╭─ Dataset excerpts
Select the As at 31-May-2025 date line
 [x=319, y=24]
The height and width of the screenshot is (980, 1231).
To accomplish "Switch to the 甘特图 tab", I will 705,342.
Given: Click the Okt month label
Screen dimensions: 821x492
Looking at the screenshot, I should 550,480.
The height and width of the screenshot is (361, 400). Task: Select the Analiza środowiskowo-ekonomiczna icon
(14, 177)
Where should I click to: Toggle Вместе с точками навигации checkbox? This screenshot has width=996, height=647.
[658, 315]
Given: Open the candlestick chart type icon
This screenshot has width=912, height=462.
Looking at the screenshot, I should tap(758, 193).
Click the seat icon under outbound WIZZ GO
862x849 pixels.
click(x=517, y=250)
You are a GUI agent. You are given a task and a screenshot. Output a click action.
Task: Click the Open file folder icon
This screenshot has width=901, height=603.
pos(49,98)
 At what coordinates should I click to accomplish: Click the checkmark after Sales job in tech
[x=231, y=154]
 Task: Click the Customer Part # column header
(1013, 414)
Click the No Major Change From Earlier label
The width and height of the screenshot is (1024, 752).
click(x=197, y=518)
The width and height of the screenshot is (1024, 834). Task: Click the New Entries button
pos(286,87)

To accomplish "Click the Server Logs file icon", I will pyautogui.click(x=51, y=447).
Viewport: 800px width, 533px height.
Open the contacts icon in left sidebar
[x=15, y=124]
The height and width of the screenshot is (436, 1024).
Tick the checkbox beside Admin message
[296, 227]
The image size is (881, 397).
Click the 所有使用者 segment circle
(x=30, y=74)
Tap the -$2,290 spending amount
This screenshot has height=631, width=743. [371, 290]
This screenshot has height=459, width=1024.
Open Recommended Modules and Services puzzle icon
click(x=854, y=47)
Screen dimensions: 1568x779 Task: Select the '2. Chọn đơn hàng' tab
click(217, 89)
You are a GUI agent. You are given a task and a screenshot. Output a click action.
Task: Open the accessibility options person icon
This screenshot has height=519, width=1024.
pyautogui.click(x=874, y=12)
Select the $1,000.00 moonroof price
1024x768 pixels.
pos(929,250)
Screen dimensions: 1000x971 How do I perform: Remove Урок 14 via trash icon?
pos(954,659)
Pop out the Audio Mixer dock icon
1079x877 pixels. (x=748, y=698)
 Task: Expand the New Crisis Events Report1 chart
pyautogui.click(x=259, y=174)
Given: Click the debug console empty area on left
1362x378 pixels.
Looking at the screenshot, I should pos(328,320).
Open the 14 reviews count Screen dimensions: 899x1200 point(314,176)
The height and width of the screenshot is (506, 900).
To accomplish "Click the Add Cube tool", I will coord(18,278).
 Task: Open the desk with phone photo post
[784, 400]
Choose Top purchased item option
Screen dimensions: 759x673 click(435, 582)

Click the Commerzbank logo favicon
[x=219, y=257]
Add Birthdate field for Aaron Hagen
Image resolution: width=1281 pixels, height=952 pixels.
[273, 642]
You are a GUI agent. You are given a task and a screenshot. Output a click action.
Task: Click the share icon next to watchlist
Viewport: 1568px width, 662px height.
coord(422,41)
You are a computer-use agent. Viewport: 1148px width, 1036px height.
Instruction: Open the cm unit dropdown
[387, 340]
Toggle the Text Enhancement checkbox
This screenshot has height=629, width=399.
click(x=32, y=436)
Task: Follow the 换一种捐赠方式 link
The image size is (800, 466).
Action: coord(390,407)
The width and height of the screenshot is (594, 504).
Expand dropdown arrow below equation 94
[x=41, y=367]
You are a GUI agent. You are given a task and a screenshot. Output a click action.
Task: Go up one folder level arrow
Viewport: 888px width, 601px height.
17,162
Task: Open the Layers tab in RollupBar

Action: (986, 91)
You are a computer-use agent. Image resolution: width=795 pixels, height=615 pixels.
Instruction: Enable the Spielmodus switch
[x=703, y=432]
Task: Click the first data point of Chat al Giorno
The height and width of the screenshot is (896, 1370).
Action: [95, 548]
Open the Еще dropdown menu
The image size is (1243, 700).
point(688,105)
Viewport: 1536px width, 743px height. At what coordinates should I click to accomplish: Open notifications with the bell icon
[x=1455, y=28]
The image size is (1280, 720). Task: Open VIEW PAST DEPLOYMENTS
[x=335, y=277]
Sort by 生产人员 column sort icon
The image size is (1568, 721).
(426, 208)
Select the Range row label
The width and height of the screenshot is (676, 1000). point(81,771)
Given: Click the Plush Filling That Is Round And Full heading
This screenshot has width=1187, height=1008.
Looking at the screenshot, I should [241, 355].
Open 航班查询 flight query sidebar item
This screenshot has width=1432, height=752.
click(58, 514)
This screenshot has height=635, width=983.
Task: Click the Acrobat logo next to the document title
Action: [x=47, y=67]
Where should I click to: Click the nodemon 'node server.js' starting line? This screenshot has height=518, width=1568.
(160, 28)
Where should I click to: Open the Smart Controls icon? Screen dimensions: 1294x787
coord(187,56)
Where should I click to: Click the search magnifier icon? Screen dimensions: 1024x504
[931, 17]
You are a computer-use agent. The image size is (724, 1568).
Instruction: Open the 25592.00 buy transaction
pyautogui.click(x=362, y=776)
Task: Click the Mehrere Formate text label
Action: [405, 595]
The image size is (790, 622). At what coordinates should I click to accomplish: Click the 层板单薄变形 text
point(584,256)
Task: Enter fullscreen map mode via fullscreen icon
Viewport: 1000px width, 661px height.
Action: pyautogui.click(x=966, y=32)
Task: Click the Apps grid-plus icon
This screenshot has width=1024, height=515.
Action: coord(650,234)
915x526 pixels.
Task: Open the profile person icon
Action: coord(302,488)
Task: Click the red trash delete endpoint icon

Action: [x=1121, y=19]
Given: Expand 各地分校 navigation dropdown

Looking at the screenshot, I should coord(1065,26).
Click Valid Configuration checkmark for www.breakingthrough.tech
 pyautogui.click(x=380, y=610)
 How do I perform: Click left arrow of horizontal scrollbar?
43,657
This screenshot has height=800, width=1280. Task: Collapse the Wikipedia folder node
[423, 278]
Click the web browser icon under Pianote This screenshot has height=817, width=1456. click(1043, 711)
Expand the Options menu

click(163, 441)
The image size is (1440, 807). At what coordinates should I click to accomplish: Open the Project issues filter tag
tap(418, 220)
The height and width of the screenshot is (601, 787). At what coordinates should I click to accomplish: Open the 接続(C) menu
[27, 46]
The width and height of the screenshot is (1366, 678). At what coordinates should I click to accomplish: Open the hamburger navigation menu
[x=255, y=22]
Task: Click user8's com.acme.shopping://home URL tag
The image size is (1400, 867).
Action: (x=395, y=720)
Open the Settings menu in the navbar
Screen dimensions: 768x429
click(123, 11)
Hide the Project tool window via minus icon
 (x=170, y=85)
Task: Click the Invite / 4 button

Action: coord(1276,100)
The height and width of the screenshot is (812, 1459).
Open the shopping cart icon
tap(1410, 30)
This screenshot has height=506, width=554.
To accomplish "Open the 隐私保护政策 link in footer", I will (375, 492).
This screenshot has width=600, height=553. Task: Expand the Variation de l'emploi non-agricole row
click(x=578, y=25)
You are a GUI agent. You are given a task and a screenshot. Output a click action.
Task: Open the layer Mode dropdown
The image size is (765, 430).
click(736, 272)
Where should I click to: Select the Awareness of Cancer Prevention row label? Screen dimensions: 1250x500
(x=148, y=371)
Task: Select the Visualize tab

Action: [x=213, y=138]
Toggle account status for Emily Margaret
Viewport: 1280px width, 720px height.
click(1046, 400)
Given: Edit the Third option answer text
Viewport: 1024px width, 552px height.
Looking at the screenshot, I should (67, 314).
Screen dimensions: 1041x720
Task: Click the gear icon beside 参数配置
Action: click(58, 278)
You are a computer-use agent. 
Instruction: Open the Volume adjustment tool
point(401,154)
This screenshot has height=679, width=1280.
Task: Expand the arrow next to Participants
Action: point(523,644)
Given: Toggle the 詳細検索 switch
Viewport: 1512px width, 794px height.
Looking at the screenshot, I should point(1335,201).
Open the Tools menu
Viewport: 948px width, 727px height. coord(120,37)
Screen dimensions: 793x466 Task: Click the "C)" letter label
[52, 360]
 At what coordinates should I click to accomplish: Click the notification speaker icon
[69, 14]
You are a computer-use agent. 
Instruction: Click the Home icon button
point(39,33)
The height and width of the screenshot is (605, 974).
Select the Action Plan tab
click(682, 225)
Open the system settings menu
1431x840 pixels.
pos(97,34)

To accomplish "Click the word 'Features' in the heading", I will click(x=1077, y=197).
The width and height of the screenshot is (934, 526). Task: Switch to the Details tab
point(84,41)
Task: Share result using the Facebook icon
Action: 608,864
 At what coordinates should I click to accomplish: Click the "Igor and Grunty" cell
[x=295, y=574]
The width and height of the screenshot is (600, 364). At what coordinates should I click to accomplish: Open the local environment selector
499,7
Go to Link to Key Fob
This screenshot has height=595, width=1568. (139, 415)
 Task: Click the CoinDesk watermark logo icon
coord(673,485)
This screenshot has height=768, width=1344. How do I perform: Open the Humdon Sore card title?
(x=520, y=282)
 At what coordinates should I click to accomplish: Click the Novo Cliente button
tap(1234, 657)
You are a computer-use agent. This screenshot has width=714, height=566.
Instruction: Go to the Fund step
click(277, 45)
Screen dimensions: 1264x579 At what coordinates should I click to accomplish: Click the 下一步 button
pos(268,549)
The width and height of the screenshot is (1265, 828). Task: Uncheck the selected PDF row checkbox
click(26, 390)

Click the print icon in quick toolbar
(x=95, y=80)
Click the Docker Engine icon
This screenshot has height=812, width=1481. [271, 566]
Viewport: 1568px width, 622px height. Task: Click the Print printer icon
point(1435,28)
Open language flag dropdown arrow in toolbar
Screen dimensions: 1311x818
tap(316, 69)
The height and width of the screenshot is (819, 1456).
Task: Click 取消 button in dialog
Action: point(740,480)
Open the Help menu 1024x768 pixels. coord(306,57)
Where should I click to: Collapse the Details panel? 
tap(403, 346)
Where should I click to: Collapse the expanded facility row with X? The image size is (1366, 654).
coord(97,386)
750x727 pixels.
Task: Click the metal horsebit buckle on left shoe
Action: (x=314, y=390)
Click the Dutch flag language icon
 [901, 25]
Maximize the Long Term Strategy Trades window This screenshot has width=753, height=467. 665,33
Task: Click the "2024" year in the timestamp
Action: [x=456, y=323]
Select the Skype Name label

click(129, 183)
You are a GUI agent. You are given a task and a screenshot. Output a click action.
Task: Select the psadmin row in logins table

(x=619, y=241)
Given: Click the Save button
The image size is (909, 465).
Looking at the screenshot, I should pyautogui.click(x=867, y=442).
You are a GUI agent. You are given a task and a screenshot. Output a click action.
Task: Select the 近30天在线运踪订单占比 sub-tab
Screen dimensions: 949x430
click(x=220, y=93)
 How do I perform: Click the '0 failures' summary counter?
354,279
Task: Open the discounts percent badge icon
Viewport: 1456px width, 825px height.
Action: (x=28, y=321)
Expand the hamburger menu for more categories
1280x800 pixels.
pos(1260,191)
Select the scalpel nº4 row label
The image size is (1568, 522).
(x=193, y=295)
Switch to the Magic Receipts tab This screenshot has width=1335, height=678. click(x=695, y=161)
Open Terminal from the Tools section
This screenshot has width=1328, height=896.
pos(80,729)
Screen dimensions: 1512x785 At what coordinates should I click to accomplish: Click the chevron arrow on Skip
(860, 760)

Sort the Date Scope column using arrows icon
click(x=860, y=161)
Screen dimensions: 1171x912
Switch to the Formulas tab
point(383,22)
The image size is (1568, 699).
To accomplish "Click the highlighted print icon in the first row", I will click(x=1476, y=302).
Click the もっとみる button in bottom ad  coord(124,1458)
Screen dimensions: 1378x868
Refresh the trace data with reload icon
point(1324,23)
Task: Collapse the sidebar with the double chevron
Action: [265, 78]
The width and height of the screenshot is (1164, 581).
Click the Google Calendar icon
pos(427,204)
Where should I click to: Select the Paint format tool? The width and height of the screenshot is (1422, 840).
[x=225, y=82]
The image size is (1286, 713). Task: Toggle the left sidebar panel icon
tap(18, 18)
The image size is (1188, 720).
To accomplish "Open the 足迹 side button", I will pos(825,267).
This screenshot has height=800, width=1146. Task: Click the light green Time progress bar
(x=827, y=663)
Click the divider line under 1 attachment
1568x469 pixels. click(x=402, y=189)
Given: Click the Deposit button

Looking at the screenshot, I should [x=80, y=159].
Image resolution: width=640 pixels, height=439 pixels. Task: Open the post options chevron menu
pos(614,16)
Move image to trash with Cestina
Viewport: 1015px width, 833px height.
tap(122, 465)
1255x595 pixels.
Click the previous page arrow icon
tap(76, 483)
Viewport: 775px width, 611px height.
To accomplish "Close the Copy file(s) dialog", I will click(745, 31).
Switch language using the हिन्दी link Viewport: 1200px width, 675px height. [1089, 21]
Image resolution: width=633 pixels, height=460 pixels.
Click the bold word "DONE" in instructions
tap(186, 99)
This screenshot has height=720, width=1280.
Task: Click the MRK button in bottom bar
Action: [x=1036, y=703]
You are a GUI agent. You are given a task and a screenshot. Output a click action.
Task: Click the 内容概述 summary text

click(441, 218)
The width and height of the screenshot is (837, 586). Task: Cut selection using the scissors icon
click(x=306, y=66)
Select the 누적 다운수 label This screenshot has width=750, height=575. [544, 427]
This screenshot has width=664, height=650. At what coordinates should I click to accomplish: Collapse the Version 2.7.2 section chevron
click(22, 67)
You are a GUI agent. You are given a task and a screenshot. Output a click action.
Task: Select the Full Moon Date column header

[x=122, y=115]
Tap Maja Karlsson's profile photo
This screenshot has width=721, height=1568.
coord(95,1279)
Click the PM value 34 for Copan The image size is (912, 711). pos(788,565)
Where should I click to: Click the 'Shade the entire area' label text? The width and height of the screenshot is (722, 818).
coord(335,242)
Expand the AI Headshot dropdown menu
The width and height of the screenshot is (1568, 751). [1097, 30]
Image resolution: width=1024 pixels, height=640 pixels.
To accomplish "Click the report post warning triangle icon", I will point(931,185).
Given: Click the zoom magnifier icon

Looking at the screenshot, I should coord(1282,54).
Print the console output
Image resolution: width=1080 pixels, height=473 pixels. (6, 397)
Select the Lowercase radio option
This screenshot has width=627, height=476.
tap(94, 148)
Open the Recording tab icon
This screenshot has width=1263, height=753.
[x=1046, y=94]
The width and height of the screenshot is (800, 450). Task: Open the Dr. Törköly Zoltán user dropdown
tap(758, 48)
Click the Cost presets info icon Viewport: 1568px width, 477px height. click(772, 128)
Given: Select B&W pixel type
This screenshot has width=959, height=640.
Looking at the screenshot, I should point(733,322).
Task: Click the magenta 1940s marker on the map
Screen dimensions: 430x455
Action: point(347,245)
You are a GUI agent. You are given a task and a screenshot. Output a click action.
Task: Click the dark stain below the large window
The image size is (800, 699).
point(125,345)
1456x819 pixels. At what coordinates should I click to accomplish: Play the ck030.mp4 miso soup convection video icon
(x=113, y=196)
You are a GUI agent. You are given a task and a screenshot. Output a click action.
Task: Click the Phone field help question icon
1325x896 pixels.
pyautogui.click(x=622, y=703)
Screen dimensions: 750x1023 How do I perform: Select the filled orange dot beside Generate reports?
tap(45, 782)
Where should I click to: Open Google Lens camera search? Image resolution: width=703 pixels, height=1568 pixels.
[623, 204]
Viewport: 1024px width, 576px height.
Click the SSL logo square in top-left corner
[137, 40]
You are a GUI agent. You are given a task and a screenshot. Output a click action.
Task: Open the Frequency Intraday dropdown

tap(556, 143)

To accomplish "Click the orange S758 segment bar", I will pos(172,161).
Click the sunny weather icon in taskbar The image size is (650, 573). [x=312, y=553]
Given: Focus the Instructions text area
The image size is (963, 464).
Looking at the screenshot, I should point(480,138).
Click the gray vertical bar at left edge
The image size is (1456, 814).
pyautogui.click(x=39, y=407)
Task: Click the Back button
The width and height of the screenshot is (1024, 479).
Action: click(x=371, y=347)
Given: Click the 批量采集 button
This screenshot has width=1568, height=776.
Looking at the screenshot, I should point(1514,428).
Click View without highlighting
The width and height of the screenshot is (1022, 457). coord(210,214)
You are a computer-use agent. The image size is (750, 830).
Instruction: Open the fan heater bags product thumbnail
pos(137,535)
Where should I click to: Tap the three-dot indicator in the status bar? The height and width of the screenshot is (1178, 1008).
╰─
_Task instructions_
Pick out and copy the lines of the material that include the word "heading".

_Response to the exercise_
Given: Click the Plush Filling That Is Round And Full heading
To accomplish "Click the word 'Features' in the heading", I will click(x=1077, y=197).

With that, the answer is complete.